Santo António Maria Claret
António Claret chega à vida em Sallent, província de Barcelona, a 23 de dezembro de 1807, no seio de uma família que não conhece outra norma de vida que não seja a que nasce de uma profunda fé. Descobre o amor de Deus com a mesma naturalidade com que descobre o de sua mãe e, ainda que o momento histórico-politico seja sumamente difícil, aprende por experiência própria, desde pequeno, que o Deus que Jesus Cristo nos revela é, sobretudo, Pai.
Humanamente é inteligente, dócil, carinhoso com os seus, de uma habilidade pouco comum para o trabalho ao qual pensa o pai destiná-lo: tecedor. A acrescer a estas qualidades há também, desde o princípio, uma inclinação particular a “intimar” com o Senhor como com um amigo, o olhar para a Virgem como a Mãe do Amor de quem é possível esperar tudo e a preocupar-se seriamente com aqueles que podem condenar-se à eterna ausência de Deus. Quando conta apenas 5 anos, a ideia de «sempre, sempre, sempre» não lhe sai da cabeça. Na sua mente de criança começa a crescer o desejo de levar a todos a Palavra oportuna que os salve [1].

* * * * * * *

Tarefas escritas:
[1] Segundo o trecho sobre Santo António Maria Claret, onde e em que data nasceu António Claret?
[2] Por favor, reproduza sem alterações as linhas da listagem que vão da linha que contém "The height and width of the screenshot is (768, 1024)." até o fim da listagem, com as duas pontas incluídas.

Dados de origem:
* * * * * * *

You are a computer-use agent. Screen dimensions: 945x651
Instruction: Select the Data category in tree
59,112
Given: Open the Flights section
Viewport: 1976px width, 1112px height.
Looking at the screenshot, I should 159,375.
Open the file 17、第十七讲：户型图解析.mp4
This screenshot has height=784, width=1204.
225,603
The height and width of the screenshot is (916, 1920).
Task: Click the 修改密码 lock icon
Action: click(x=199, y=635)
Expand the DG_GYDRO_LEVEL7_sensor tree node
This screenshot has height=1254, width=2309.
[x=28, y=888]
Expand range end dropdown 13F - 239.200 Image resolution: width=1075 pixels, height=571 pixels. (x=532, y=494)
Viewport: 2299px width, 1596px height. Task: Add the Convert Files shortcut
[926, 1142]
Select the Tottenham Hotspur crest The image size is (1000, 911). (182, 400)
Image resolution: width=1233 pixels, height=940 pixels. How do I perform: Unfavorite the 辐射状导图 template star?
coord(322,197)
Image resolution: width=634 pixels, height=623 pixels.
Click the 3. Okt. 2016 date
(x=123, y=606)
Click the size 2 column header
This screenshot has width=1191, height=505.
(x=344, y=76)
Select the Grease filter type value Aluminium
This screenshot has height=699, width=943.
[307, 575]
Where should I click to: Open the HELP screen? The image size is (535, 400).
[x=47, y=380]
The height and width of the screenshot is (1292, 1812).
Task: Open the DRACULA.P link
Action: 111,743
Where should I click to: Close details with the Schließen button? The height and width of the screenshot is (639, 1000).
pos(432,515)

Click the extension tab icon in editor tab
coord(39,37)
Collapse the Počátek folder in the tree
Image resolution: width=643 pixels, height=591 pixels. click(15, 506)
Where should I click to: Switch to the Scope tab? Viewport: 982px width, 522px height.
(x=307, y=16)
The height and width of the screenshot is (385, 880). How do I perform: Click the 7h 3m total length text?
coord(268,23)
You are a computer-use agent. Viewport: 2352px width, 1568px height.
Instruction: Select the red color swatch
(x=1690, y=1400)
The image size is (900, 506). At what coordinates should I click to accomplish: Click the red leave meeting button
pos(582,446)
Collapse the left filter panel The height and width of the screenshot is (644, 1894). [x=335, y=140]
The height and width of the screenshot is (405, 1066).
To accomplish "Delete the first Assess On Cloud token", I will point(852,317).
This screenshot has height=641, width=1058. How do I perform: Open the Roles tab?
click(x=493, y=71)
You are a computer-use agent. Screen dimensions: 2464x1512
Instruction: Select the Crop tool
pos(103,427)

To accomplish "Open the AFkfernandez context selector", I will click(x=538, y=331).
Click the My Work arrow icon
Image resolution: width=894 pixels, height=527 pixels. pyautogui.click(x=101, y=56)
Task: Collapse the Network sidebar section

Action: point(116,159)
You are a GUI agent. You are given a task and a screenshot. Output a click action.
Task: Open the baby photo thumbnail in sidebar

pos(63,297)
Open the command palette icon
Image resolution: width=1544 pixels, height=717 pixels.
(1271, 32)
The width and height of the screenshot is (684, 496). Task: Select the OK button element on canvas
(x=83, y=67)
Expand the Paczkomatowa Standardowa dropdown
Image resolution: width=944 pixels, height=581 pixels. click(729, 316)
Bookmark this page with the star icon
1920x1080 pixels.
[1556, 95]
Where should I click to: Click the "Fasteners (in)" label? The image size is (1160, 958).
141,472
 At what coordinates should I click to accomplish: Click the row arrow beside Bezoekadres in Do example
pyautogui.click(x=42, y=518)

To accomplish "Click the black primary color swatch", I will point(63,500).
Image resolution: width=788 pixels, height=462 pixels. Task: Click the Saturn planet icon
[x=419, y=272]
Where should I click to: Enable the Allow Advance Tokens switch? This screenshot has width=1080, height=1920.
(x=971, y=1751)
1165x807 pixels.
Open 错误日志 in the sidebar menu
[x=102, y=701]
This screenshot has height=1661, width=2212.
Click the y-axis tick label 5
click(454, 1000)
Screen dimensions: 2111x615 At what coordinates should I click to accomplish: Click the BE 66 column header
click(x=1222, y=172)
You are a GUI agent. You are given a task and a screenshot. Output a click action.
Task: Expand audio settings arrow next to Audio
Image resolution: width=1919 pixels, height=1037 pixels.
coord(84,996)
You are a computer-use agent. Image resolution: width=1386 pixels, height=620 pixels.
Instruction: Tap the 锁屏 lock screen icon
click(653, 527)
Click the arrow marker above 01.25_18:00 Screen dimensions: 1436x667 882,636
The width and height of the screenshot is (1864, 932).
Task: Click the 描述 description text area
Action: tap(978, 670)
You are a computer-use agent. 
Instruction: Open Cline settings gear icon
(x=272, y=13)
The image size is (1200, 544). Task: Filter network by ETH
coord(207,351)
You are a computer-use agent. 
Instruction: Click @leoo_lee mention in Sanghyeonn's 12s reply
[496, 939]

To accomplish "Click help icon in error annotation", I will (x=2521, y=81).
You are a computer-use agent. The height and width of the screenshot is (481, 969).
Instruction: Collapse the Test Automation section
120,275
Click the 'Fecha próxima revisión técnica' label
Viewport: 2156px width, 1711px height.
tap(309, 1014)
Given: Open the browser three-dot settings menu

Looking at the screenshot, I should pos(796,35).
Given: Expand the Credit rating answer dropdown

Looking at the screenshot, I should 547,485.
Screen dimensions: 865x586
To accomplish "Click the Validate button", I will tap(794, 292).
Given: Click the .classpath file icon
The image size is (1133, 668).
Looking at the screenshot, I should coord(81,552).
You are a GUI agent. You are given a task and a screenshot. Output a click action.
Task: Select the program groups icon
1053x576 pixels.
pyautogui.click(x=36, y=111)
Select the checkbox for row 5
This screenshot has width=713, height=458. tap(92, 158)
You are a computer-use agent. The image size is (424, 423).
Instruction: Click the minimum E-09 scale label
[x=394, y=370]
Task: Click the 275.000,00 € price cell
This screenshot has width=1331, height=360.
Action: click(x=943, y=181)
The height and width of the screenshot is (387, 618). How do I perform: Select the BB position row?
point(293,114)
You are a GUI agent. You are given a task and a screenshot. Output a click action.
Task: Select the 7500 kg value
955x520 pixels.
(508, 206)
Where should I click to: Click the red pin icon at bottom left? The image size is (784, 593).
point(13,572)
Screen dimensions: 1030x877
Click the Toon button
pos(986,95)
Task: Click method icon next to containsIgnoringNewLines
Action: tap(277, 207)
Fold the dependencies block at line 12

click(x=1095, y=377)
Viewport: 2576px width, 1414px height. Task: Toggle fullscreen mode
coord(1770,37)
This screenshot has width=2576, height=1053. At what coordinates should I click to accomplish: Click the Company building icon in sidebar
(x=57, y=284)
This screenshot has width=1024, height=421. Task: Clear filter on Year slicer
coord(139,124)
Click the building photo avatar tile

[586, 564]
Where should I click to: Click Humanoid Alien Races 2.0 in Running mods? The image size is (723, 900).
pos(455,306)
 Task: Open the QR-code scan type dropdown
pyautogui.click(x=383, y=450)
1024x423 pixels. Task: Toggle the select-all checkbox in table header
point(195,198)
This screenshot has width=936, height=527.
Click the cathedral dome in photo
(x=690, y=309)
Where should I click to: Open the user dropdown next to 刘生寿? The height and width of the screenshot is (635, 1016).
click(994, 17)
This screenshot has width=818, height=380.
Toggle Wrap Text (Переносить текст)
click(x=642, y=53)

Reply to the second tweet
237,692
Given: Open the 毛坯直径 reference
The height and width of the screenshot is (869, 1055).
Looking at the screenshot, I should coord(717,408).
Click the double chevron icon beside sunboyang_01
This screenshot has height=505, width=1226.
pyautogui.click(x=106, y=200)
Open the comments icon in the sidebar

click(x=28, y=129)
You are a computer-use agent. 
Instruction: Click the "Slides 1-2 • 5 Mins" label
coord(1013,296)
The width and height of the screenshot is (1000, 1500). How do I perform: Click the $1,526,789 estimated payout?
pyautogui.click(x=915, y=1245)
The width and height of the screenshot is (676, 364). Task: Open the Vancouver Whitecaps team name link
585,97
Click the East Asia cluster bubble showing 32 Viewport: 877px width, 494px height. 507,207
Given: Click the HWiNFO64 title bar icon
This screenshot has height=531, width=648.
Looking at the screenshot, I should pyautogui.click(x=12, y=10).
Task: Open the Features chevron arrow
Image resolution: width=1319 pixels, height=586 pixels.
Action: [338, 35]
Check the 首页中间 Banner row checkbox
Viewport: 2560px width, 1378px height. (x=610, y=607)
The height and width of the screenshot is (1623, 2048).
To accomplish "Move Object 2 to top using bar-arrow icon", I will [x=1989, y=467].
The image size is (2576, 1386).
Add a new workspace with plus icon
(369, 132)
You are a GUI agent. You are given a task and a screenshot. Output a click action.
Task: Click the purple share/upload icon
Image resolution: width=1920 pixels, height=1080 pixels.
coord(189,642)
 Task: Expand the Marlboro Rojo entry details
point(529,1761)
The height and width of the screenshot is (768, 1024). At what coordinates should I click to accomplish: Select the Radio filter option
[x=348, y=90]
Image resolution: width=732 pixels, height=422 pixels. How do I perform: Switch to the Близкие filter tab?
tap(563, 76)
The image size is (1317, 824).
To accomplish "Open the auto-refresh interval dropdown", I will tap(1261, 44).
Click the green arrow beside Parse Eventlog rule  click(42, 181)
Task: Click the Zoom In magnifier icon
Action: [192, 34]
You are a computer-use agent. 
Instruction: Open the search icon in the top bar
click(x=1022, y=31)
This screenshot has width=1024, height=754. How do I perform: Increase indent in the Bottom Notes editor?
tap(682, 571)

* * * * * * *

Respostas do exercício:
[1] Em Sallent, província de Barcelona, a 23 de dezembro de 1807.

[2]
The height and width of the screenshot is (768, 1024). At what coordinates should I click to accomplish: Select the Radio filter option
[x=348, y=90]
Image resolution: width=732 pixels, height=422 pixels. How do I perform: Switch to the Близкие filter tab?
tap(563, 76)
The image size is (1317, 824).
To accomplish "Open the auto-refresh interval dropdown", I will tap(1261, 44).
Click the green arrow beside Parse Eventlog rule  click(42, 181)
Task: Click the Zoom In magnifier icon
Action: [192, 34]
You are a computer-use agent. 
Instruction: Open the search icon in the top bar
click(x=1022, y=31)
This screenshot has width=1024, height=754. How do I perform: Increase indent in the Bottom Notes editor?
tap(682, 571)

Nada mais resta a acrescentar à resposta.